Even though she was a private citizen eight years ago, Congresswoman Marjorie Taylor Greene is helping revive an old joke told by conservatives that Republican leaders were keeping their “secret” health care plan in the basement of the Capitol. Ms. Greene on Tuesday laid into GOP colleagues for not having a viable plan to keep insurance costs down. 

In 2017, as President Trump was trying to repeal the Affordable Care Act, conservative lawmakers like Senators Rand Paul and Ted Cruz, as well as members of the House Freedom Caucus, helped sink efforts at a partial repeal of the landmark 2010 law. Mr. Paul went so far as to walk around the Capitol with a portable photocopier so he could make a copy of the repeal bill being written by Republicans behind closed doors. 

After Ms. Greene went after her colleagues for not having a real plan to address current health care costs, a reporter reminded others of the photocopier stunt. “We never did find it,” Mr. Paul joked about the ‘secret’ GOP plan in response on Tuesday. 

Ms.

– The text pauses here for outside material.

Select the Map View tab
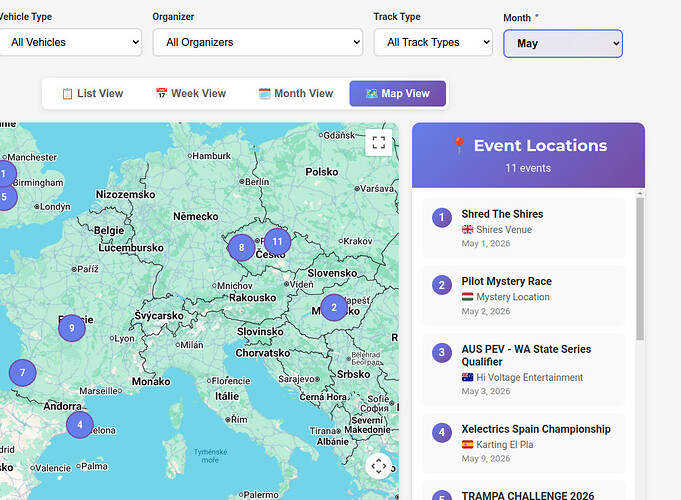The height and width of the screenshot is (500, 681). (x=397, y=94)

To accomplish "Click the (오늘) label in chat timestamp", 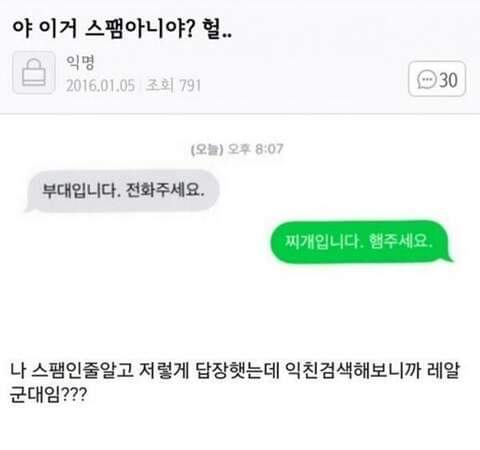I will click(x=207, y=149).
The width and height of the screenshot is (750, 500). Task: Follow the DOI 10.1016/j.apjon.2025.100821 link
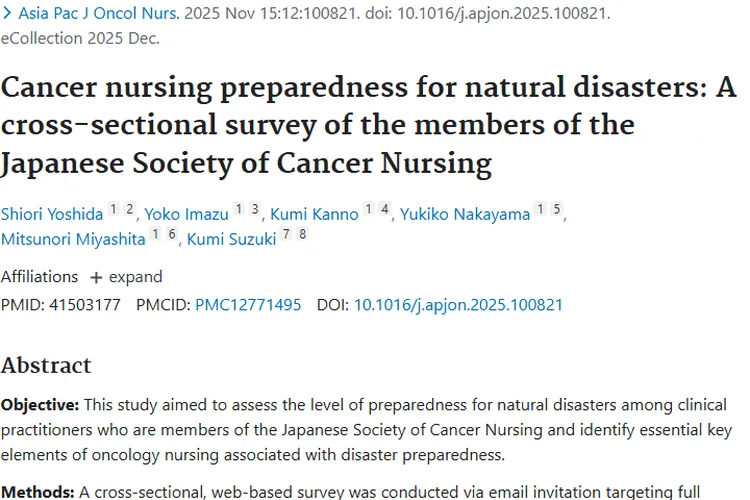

Greene’s current broadsides against Speaker Mike Johnson and other Republican leaders comes as she is breaking with President Trump on key issues like the cost of living, the weakness of the American job market, and intervention in conflicts abroad. 

On Tuesday, the Georgia congresswoman said she had asked Mr. Johnson directly during a Republican-only conference call about his plan to address the cost of insurance, which is expected to rise significantly next year. 

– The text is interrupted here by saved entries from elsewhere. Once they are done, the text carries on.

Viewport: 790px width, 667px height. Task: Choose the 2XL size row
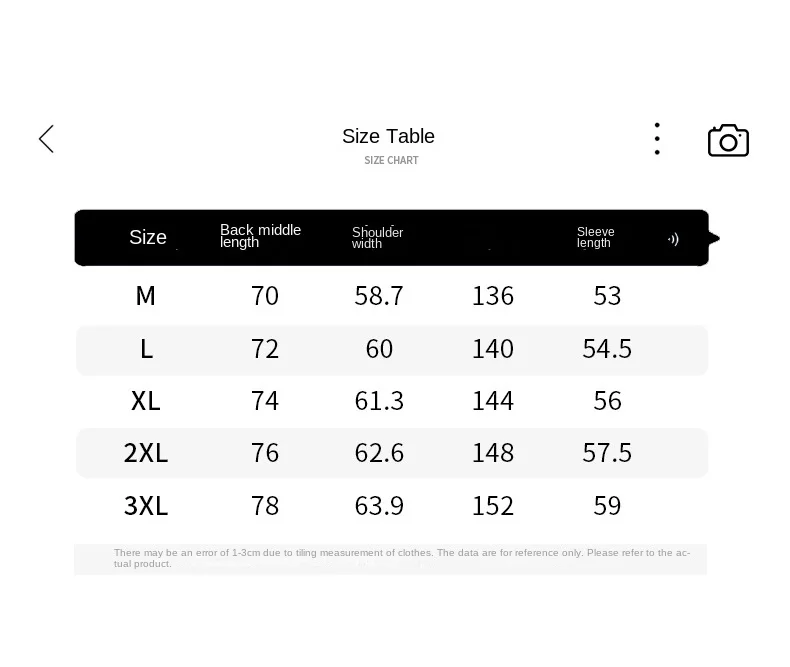click(391, 453)
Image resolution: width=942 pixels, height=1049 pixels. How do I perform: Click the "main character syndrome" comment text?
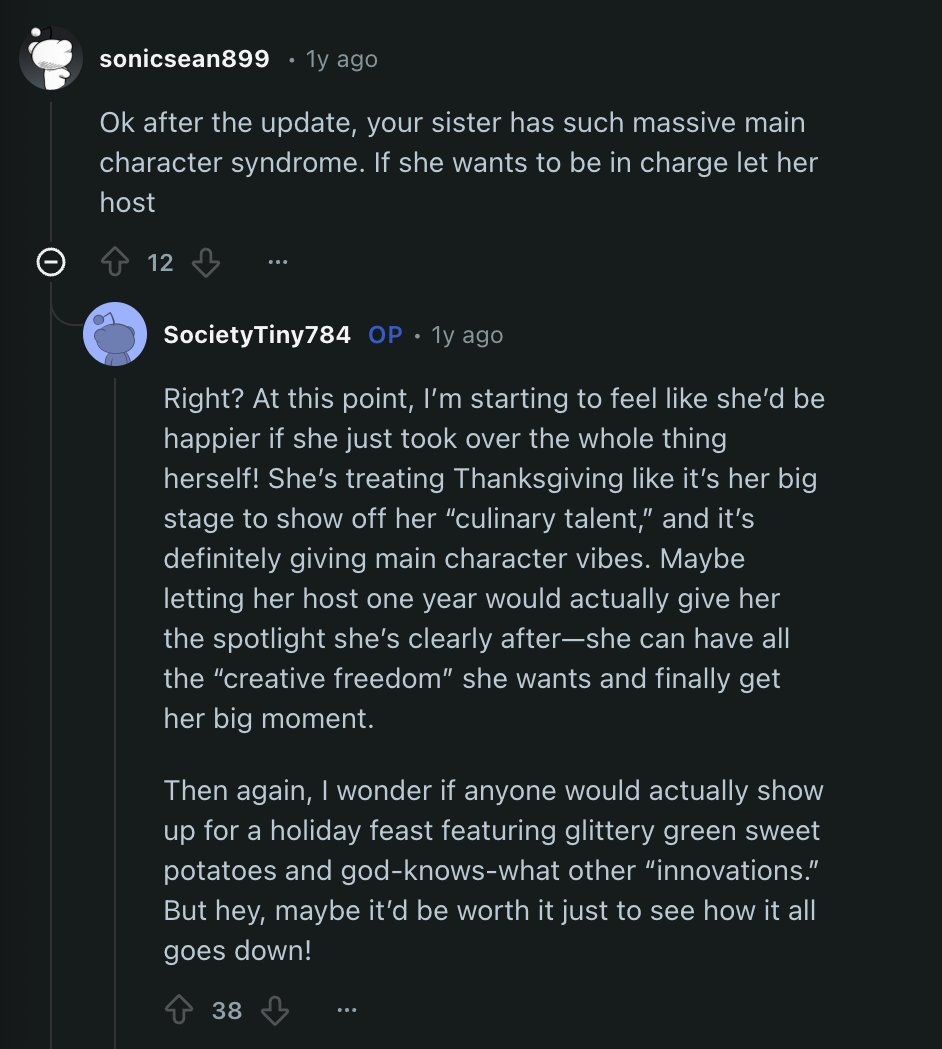[x=457, y=163]
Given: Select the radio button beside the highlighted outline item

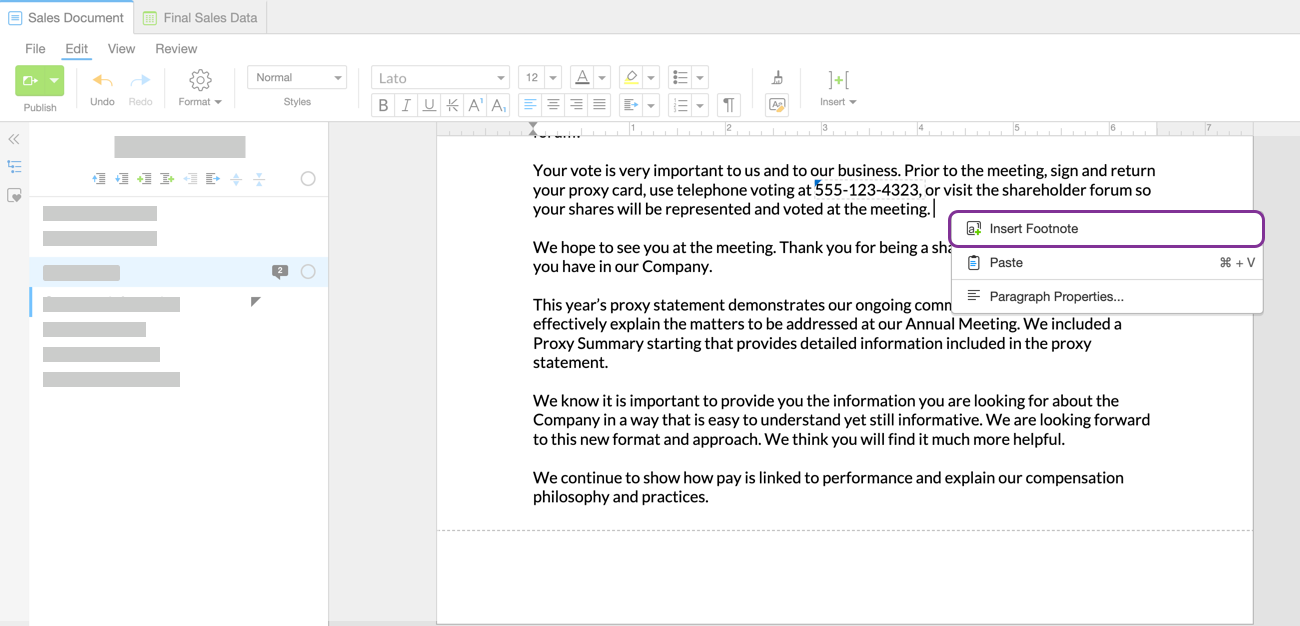Looking at the screenshot, I should [307, 271].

“I said I have no respect for the House not being in session passing our bills and the President’s executive orders,” Ms. Greene wrote on X in response to a journalist who reported she had told Mr. Johnson that she was frustrated with how the shutdown is playing out. 

“And I demanded to know from Speaker Johnson what the Republican plan for healthcare is to build the off-ramp off Obamacare and the ACA tax credits to make health insurance affordable for Americans,” she added. “Johnson said he’s got ideas and pages of policy ideas and committees of jurisdiction are working on it, but he refused to give one policy proposal to our GOP conference on our own conference call.”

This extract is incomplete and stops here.